Вот именно это чувство не покидало меня следующие несколько часов. И почему-то мне показалось, что сегодня мы стали ещё ближе друг другу…
Олег пригласил меня в кино! Сегодня после занятий на курсах он просто достал из кармана пиджака два билета на ближайший вечерний сеанс.
– Извини, Олег, я не могу, мне нужно родителям позвонить, они будут волноваться, – сказала я.
– Автомат за углом. У меня есть карточка, – ответил он.
– Нет, Олег, извини, я правда не могу…
– Парень? – в лоб спросил Олег.
Я кивнула.
– Да. Мы даже обручены, – я показала ему колечко, подаренное Стёпой, которое я ношу на безымянном пальце левой руки, практически не снимая.

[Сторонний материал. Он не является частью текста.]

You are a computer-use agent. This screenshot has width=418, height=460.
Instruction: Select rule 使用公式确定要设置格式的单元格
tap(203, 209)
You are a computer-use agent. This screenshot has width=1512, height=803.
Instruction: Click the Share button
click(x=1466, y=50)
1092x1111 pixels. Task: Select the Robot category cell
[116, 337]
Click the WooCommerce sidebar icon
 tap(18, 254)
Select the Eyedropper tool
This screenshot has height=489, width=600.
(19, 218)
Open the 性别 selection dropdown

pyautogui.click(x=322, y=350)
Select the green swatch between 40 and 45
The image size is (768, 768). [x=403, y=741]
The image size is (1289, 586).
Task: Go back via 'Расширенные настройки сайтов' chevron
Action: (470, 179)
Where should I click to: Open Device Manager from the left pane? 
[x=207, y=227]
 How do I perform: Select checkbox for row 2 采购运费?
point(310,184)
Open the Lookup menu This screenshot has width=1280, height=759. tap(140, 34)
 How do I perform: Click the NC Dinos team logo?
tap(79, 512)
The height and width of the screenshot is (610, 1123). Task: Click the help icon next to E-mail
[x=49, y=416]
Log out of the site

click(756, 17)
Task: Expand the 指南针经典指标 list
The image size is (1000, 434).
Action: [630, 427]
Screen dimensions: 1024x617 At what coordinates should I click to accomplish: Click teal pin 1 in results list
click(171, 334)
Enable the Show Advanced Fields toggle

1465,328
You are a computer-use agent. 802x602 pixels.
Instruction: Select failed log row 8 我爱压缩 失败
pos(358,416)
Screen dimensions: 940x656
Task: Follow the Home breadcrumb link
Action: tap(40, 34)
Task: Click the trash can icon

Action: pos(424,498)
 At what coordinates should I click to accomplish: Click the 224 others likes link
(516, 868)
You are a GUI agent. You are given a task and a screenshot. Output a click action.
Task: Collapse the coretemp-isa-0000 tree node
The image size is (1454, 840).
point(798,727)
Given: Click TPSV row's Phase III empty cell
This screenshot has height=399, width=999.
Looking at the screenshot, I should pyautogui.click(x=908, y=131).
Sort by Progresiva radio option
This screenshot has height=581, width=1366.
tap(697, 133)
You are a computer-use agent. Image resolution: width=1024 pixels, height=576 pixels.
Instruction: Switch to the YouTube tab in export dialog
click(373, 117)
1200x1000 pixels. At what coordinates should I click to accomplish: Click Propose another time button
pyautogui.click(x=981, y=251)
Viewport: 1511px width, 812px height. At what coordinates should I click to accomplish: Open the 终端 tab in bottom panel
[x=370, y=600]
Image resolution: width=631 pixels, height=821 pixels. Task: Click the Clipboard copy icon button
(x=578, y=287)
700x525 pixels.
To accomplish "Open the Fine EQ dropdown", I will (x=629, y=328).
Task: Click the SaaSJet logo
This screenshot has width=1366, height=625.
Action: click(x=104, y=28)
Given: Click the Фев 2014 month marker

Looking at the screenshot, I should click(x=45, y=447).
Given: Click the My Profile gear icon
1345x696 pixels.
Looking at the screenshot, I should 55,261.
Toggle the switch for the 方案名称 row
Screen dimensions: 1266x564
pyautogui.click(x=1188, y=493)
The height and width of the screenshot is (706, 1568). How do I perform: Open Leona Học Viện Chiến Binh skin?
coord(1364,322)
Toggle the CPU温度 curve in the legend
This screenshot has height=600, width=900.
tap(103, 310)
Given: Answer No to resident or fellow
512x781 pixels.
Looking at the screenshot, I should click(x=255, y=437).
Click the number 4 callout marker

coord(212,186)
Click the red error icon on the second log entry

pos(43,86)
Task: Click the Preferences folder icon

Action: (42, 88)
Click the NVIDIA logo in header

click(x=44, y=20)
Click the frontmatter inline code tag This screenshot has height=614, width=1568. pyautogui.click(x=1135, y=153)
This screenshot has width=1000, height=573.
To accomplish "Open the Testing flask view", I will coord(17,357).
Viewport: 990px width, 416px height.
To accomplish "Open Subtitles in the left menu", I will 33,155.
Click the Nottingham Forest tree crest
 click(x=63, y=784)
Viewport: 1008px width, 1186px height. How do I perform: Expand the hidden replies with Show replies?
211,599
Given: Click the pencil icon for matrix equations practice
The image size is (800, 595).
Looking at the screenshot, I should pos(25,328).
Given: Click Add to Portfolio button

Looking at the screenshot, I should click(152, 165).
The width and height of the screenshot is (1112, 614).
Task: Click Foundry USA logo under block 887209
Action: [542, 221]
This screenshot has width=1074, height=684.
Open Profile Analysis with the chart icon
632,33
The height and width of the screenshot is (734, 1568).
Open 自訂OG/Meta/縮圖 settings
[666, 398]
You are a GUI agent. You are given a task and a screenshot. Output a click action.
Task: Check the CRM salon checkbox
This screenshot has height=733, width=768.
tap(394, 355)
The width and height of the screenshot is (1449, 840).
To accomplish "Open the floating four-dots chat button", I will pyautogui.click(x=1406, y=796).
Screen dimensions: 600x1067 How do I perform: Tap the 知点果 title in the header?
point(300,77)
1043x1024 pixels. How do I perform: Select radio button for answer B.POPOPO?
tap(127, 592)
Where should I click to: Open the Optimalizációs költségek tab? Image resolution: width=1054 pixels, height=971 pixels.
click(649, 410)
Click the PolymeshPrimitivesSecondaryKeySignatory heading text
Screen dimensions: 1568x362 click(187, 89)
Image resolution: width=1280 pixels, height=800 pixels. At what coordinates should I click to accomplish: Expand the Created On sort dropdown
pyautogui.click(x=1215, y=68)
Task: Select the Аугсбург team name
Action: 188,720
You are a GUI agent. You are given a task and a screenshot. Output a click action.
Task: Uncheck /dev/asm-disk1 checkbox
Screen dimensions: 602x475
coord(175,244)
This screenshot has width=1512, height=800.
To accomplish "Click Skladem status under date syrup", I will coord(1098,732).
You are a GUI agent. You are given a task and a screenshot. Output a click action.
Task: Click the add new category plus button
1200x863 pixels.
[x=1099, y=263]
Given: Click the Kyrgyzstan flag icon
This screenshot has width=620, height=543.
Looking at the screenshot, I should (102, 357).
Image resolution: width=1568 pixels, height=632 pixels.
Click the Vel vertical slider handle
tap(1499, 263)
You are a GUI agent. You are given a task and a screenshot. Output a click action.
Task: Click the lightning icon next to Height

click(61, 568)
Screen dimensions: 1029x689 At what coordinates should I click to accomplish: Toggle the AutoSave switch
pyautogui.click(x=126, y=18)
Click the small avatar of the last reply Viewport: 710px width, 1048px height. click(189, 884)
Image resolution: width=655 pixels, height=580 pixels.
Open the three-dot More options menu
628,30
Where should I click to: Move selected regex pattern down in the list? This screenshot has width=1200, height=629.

– Как всё серьёзно, – присвистнул он. – Только я ведь так, чисто по-дружески. Солнечная блондинка, неужели откажешь? Хотя я совершенно свободен с некоторых пор.
Я засмеялась.
– Ну прости, Олег, правда не получается. Мне нужно очень много сделать для школы. Давай как-нибудь в другой раз, а?
Он с театральным вздохом положил билеты обратно.
– Ну вот, придётся теперь продавать их по спекулятивной цене! Имей в виду, в следующий раз ты от меня так легко не отделаешься!
Мне оставалось только улыбнуться в ответ.
Странный он, этот Олег. У меня такое чувство, что всё его показное «шутовство» и «балагурство» – это просто маска. И когда я сказала, что обручена, глаза у него на долю секунды стали очень серьёзными. Неужели я ему нравлюсь?
Как рассказать об этом Стёпе? И надо ли рассказывать? Ничего ведь не случилось! Только почему-то я чувствую себя так, словно совершила что-то не очень хорошее.
А собственно, что? Просто понравилась. Не Стёпе. Но сколько ещё таких «не Стёп» будет в моей жизни? Должна ли я рассказывать своему самому любимому, самому близкому человеку обо всех таких случаях? Или нет? Я не знаю. Ведь наверняка где-то проходит та грань в отношениях, за которую заходить нельзя? Например, как мне кажется, нельзя читать дневники друг друга. Я не дала бы Стёпе свой. И не стала бы просить его дневник. То же самое с письмами – нельзя, никогда никому нельзя читать чужие письма, как бы интересно ни было. Даже если два человека вместе, даже если они любят друг друга, если женаты много лет, у каждого из них должно быть своё, личное пространство, куда никто не вправе вторгаться без приглашения.